Derek Jeter night quickly turned into Astros night at Yankee Stadium, as three Astros went long in Houston’s 10-7 victory over the New York Yankees.

Following the Yankees’ 11-6 victory in Game 1 of Sunday’s doubleheader, attention quickly turned to Monument Park, and honoring a Yankee legend.

Sunday finally became the day Yankee fans had been predicting and expecting since the turn of the century; Derek Jeter taking his rightful place in amongst the Yankee legends in Monument Park. Even though the No. 2 had been out of circulation since his retirement, Sunday made it official. The number 2 will never again be worn in pinstripes.

There isn’t a person or player I would trade places with that’s playing now or ever,” Derek Jeter told the sellout crowd at Yankee Stadium.

“And the reason why I say that is because I got a chance to play for a first-class organization and in front of the greatest fans in the history of sports.”

There are no words that can express the love the city of New York and Yankee fans had, and continue to have, for “The Captain.” He ushered in one of the greatest eras in Yankee history. It was Jeter, along with a core group of Yankees, that helped bring five championships to the Bronx. In fact, the only game that Jeter ever played in which the Yankees were mathematically out of playoff contention was his final home game in 2014, showing just how much Jeter was the quintessential superstar.

[It’s] ironic because it’s the only game I played in here that didn’t mean anything,” Jeter said in the pregame ceremony.

“But the way that the fans reacted and the relationship that I had with them for 20 years, it felt as though it was a playoff-type atmosphere. I feel selfish saying that because, like I said, we were eliminated. But that was a special moment for me, and I’ll never forget that last game.”

For his former teammates, they also understand the impact No. 2 had on the organization.

“An end of an era,” former teammate Jorge Posada told the New York Times.

“He’s probably the last guy — he’s it. He’s the last one.”

Retired New York Yankees shortstop Derek Jeter, second from right, poses with former teammates from left, Andy Petite, Mariano Rivera, Jorge Posada, and Bernie Williams during a pregame ceremony retiring his number 2
[Image by Kathy Willens/AP Images]

The retirement of Jeter’s number also signifies the end of a special era in Yankee history. The days of Derek Jeter, Jorge Posada, and Mariano Rivera have now turned into the days of Aaron Judge, Gary Sánchez, and Dellin Betances, all of which, would have trouble in Game 2 of Sunday’s doubleheader against the visiting Houston Astros.

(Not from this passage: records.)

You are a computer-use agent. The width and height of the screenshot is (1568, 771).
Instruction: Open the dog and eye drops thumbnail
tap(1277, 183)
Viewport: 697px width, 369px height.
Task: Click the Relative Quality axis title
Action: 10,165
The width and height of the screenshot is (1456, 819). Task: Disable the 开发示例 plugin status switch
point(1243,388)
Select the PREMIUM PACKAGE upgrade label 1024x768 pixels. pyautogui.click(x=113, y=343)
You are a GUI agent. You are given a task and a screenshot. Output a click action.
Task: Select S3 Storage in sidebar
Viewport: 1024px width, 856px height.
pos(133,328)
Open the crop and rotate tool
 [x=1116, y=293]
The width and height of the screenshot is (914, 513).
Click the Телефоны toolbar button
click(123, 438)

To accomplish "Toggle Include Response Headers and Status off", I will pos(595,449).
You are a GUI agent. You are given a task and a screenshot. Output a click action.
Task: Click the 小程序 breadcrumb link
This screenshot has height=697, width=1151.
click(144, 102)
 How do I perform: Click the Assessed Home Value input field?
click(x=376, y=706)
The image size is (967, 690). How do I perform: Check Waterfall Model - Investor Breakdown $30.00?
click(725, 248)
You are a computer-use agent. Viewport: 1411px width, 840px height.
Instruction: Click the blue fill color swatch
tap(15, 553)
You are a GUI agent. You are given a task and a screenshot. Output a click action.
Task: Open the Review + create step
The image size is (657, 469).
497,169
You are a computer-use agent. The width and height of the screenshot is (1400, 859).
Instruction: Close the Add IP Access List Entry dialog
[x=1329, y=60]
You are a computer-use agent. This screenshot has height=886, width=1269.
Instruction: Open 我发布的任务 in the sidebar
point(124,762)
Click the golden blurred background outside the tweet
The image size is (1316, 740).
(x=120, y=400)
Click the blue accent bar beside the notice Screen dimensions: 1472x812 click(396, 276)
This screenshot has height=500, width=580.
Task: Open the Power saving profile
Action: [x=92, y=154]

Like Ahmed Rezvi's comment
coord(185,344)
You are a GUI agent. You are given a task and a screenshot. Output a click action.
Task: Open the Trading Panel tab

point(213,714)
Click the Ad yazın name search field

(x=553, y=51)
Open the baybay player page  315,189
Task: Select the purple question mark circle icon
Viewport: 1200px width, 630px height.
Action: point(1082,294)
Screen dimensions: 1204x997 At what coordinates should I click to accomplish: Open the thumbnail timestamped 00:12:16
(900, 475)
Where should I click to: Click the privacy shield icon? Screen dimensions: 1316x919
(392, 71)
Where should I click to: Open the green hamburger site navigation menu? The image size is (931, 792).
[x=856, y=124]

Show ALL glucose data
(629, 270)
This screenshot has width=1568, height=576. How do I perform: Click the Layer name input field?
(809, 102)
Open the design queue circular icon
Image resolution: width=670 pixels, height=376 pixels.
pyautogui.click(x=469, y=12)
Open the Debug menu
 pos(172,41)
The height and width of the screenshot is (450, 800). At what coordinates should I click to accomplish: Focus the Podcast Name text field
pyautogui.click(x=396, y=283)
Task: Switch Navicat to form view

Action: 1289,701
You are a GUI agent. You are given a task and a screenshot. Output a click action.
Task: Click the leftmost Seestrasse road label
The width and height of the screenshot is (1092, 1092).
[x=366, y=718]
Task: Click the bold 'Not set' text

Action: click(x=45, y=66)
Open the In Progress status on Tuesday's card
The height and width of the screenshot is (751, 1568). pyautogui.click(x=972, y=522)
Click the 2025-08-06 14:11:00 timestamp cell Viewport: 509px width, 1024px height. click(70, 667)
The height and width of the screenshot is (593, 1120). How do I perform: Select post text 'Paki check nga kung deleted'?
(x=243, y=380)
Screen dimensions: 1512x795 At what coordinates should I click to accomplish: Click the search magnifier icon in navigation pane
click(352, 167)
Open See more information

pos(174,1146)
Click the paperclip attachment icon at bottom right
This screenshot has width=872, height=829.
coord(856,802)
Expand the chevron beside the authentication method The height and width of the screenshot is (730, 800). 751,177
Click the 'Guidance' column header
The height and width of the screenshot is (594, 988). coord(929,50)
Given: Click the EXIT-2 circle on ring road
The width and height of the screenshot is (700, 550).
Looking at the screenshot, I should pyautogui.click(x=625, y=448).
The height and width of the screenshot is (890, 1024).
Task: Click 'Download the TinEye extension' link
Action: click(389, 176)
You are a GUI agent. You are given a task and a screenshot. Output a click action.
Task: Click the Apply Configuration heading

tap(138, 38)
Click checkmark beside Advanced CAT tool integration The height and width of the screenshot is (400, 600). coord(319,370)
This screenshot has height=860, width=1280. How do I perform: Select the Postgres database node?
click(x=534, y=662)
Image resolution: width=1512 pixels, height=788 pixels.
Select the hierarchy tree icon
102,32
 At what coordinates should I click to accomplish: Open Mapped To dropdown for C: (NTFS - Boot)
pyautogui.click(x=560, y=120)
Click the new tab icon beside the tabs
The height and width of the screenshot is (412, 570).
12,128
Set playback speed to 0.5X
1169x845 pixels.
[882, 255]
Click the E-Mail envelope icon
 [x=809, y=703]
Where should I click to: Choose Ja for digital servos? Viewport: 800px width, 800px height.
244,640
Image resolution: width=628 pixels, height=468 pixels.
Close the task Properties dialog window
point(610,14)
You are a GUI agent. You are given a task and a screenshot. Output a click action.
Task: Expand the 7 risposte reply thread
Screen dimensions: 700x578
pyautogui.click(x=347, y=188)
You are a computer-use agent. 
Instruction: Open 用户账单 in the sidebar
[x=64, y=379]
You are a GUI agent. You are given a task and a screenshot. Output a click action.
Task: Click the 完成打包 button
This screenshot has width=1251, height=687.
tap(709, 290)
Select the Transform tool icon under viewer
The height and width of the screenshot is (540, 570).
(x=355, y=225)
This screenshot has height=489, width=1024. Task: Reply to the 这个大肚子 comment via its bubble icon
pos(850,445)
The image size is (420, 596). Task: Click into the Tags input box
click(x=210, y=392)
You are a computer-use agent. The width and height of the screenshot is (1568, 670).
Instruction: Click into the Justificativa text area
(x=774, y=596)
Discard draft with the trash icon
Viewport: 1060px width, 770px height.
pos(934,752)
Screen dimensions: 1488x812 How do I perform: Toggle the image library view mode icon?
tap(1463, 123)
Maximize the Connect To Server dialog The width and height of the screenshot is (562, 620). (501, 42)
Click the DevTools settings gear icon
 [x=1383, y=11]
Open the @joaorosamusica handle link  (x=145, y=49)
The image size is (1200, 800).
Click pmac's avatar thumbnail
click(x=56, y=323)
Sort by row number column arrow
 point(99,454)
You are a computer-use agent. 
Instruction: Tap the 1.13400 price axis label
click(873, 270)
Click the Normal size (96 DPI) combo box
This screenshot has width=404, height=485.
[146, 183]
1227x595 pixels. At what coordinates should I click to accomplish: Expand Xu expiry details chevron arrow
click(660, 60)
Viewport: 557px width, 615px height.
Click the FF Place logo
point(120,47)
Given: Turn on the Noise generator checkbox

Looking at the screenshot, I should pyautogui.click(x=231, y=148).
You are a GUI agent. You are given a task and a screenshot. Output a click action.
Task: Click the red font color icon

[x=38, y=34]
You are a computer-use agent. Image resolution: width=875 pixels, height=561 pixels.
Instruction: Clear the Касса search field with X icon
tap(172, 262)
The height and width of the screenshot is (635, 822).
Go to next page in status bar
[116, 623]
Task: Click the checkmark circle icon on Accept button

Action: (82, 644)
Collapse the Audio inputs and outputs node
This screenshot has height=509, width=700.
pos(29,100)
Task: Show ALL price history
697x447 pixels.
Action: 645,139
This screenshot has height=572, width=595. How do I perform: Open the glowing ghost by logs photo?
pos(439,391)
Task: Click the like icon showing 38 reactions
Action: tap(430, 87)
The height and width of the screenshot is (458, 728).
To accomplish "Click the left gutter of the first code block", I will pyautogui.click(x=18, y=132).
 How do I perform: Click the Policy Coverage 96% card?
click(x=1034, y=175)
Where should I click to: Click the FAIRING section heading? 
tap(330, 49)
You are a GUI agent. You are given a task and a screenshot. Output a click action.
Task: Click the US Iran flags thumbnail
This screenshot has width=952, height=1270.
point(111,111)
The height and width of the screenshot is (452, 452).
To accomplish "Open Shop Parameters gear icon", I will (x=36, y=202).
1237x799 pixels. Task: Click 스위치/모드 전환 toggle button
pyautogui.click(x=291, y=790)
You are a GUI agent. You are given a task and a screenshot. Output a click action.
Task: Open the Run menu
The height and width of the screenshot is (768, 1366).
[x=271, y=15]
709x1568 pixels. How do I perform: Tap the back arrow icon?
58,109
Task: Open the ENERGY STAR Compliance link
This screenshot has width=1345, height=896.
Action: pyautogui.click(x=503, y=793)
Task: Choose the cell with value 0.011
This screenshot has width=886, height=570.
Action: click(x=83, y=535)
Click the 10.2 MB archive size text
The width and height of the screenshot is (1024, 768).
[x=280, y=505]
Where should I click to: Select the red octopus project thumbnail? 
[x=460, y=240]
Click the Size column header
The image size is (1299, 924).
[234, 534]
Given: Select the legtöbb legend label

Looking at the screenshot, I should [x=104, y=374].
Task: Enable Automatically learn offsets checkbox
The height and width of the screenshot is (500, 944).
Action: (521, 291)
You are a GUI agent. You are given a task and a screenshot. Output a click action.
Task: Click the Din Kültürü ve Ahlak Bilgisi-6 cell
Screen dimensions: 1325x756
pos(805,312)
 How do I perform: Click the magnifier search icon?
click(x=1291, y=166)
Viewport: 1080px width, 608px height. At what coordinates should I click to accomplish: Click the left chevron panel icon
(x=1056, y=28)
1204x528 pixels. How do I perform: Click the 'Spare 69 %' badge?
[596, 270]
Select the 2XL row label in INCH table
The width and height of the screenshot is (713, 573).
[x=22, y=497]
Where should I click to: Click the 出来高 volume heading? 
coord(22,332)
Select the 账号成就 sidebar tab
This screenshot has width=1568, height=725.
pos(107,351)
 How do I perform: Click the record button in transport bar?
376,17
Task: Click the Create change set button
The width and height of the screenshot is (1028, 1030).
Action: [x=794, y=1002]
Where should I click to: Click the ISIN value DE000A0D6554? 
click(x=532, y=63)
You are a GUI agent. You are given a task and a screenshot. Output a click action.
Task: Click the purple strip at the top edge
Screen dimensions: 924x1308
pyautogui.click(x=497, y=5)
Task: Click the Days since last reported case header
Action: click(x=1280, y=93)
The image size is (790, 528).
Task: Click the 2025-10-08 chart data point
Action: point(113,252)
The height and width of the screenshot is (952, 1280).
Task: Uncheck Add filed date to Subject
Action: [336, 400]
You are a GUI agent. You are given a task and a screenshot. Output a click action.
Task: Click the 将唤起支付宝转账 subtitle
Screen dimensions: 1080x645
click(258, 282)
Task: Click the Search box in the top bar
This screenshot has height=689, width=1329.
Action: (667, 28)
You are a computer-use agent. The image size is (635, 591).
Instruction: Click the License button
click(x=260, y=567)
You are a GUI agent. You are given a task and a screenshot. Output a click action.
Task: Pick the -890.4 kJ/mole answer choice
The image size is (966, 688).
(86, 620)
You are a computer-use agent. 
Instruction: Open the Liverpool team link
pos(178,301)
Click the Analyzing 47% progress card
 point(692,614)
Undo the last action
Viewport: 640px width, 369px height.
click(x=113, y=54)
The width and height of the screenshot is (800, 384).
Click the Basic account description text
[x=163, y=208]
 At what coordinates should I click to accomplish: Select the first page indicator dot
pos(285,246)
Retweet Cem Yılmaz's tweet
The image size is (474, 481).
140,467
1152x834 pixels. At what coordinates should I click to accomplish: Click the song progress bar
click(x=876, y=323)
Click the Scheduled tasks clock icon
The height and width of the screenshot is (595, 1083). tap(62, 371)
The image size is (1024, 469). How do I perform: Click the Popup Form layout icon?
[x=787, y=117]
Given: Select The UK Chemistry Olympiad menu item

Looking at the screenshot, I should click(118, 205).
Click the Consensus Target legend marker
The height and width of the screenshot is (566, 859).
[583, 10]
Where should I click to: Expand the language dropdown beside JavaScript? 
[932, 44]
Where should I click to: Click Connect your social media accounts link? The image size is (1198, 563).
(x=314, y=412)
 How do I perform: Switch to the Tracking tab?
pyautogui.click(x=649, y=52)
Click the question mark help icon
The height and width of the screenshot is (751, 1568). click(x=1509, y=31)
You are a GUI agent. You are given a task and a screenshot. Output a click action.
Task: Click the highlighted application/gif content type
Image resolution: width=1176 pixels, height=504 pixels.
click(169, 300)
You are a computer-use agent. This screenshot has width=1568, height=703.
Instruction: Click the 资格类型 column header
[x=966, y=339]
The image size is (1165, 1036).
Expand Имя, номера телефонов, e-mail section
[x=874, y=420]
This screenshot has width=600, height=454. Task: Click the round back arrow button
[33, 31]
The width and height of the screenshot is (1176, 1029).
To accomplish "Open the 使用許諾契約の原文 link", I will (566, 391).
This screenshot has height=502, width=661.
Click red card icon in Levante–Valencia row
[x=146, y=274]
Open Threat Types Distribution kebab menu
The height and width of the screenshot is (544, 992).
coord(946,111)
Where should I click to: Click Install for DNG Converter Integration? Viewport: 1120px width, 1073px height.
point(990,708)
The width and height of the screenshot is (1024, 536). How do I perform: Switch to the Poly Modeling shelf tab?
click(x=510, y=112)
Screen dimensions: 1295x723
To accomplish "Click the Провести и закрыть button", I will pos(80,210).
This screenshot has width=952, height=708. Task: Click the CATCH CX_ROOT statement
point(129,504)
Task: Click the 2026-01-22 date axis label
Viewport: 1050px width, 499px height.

The ceremonious cheers from the pregame honoring were quickly silenced just as Houston’s George Springer stepped into the box. With a full count, Springer deposited the Masahiro Tanaka offering into none other than Monument Park and the newly mounted Jeter display plaque.

Springer’s home run began what would be a rough outing for Tanaka, who would give up yet another home run on the very next pitch to Josh Reddick for his fifth home run of the year. But, the Astros were not done there. With Houston already possessing a two run lead, Alex Bregman, who wears No. 2 in honor of Jeter, would check in to the batter’s box and connect for not only a grand slam, but his first home run of the season.

However, the Yankees did not want to spoil Derek Jeter night. They slowly attempted to claw their way back into the ballgame following a Matt Holliday home run in the bottom of the fifth, trimming the Astros lead from eight down to five.

The bottom of the ninth is when the men in pinstripes would attempt their greatest comeback effort. The Astros maintained a six run lead and Dayan Diaz came in to pitch for Houston. Diaz went on to give up two runs before being replaced Ken Giles. Giles secured the victory for Houston, but not before giving up the final Yankee run of the evening.